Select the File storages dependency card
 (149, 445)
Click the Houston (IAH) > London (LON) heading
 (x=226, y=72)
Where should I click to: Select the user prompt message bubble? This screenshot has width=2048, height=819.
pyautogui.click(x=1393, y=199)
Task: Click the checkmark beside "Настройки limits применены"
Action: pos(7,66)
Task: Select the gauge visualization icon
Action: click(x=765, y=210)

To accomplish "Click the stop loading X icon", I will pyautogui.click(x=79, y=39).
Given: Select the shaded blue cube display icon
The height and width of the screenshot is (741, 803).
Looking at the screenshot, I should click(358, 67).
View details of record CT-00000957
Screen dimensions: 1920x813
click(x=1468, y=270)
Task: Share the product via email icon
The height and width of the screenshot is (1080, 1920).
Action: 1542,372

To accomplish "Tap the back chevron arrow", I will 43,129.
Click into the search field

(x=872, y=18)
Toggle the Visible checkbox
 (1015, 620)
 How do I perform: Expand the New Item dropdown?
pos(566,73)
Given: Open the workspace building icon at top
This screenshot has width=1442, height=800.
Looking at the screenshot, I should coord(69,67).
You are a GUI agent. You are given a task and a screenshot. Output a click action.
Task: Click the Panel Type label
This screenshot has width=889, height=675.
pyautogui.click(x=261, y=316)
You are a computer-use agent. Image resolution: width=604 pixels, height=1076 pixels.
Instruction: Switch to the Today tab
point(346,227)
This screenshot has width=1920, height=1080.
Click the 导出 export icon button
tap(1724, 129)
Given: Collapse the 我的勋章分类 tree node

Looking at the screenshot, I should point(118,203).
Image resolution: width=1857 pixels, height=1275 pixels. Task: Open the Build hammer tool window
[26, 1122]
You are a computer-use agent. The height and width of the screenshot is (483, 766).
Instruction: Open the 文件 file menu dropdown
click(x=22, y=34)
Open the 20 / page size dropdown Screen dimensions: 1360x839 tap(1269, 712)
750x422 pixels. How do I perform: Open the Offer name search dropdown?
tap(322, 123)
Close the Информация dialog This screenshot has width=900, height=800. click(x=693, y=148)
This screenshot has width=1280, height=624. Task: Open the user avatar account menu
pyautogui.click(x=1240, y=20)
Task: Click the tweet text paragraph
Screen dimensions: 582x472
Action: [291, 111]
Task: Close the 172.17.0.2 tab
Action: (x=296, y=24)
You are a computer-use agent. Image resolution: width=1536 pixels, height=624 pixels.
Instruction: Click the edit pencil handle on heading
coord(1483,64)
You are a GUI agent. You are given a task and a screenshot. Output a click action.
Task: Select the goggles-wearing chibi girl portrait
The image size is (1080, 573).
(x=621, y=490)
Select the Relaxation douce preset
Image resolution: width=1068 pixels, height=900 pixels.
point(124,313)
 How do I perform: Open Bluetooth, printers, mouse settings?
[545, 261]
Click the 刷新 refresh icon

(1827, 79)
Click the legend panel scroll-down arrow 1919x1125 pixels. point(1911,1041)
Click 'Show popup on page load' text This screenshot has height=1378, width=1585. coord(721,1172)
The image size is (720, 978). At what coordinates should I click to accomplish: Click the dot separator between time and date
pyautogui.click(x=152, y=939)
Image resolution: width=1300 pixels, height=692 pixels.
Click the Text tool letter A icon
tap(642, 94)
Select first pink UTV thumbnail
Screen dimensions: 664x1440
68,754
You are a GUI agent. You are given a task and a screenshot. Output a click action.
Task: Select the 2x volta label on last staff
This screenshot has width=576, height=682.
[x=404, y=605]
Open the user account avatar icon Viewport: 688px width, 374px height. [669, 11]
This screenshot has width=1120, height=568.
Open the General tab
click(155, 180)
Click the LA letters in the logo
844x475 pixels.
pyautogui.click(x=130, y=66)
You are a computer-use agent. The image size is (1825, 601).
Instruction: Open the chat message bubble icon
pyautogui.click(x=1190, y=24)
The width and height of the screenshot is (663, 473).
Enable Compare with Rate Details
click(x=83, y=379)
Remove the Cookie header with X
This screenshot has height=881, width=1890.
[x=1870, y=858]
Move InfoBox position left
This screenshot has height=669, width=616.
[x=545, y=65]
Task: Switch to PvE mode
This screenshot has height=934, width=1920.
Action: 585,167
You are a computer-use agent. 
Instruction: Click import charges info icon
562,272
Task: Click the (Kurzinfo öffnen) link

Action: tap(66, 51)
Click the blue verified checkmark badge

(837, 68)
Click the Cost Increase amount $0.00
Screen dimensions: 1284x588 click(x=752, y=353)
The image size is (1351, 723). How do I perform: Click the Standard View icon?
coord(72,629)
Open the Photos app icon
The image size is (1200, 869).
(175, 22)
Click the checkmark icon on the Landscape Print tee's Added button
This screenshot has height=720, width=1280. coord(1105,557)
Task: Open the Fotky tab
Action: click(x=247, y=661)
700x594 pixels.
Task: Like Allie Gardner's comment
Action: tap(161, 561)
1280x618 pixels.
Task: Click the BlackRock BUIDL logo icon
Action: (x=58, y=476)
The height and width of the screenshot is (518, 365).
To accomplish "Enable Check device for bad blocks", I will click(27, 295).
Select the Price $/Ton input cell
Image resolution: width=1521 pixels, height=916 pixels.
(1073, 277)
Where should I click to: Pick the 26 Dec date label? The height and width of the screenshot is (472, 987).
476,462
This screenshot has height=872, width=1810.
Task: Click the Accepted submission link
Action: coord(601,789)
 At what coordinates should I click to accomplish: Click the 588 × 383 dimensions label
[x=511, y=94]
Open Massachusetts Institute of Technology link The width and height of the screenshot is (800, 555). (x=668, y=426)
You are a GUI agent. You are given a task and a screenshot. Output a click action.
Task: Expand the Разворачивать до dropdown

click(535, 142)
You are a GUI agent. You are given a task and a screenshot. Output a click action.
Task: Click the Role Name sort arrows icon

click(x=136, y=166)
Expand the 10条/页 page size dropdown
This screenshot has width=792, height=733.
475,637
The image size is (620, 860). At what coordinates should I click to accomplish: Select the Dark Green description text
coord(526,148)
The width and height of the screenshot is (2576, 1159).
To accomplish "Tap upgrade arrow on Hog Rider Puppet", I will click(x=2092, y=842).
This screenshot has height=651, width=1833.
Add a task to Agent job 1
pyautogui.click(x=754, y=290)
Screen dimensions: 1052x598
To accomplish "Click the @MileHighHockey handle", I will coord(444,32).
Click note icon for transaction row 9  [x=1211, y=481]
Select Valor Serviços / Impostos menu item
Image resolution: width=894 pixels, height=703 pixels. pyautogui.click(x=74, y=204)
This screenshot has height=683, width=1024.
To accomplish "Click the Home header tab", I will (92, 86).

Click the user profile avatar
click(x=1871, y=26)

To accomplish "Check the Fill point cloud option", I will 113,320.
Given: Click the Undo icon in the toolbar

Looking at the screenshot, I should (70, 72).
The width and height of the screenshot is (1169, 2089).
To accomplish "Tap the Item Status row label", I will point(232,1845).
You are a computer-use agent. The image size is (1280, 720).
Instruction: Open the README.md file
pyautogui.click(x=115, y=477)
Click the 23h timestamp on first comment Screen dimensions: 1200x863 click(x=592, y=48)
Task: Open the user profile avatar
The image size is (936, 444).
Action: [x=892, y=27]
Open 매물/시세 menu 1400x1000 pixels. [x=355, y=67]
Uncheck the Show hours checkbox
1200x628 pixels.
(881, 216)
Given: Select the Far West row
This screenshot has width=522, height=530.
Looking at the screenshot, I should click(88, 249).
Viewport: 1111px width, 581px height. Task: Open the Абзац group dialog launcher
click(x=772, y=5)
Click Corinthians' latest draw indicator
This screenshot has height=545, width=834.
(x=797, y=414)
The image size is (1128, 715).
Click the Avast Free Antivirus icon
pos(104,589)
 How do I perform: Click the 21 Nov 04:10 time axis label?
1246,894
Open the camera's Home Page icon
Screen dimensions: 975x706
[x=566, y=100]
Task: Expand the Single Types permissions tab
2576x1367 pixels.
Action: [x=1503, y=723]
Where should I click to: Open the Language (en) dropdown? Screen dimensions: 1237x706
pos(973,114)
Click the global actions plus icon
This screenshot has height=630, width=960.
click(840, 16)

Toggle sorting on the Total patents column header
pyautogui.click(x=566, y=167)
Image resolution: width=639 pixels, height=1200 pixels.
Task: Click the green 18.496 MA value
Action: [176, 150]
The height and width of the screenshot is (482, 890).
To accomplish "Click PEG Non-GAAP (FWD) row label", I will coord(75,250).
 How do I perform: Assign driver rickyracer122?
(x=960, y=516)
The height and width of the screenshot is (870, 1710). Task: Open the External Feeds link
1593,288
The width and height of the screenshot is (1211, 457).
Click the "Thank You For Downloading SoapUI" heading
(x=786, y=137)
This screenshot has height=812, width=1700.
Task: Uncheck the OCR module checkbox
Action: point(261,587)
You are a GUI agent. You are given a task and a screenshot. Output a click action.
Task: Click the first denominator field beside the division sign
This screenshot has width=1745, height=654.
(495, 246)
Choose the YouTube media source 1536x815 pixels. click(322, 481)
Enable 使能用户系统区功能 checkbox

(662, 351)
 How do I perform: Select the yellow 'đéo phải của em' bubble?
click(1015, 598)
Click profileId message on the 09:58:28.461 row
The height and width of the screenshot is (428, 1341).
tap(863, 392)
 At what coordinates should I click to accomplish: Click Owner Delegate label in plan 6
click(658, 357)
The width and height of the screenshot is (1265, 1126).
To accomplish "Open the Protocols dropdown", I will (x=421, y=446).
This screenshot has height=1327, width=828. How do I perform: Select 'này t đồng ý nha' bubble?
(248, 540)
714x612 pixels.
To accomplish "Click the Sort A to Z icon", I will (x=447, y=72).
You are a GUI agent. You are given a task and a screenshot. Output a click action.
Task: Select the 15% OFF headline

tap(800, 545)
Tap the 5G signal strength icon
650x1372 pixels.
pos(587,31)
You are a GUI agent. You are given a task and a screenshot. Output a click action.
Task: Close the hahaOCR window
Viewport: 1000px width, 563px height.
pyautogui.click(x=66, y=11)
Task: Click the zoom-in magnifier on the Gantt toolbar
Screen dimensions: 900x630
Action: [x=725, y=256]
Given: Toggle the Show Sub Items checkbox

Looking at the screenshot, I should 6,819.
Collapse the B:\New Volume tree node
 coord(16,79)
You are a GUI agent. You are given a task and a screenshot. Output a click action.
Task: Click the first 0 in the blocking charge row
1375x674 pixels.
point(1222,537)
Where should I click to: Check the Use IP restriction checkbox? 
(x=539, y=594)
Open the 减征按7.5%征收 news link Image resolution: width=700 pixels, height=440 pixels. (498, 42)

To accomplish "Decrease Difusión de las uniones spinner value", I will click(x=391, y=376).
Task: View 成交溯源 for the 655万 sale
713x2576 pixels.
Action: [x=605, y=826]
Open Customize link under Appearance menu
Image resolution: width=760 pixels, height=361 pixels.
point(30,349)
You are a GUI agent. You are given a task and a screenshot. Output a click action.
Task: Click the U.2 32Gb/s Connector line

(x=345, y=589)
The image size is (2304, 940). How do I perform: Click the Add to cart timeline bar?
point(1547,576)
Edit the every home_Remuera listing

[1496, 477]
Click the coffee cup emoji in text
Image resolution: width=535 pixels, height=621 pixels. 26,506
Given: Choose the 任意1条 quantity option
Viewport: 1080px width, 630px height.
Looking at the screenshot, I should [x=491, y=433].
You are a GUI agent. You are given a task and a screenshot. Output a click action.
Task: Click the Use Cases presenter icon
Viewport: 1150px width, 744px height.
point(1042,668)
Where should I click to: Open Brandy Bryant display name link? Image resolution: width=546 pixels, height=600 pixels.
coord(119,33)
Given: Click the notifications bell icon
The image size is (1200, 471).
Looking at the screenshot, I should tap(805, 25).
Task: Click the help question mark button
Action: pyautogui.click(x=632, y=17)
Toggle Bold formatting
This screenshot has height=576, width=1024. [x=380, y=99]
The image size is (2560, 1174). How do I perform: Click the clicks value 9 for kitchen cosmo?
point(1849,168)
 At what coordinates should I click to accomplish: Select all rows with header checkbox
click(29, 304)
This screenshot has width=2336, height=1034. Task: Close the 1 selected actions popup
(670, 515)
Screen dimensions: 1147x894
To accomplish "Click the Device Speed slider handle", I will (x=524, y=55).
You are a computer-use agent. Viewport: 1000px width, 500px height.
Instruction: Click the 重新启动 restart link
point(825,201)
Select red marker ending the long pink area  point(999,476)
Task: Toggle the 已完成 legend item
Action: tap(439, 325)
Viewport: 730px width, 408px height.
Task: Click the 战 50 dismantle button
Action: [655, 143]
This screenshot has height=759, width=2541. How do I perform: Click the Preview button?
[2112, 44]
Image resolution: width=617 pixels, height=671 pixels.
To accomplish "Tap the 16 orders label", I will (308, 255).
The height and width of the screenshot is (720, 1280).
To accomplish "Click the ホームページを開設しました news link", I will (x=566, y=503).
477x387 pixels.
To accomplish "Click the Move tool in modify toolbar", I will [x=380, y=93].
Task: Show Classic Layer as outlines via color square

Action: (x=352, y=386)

---------------

**WHAT YOU HAVE TO DO**: Going through the listing above, copy out every line that has the string "first".

**ANSWER TO THIS PROBLEM**:
Select first pink UTV thumbnail
Click the 23h timestamp on first comment Screen dimensions: 1200x863 click(x=592, y=48)
Task: Click the first denominator field beside the division sign
Task: Click the first 0 in the blocking charge row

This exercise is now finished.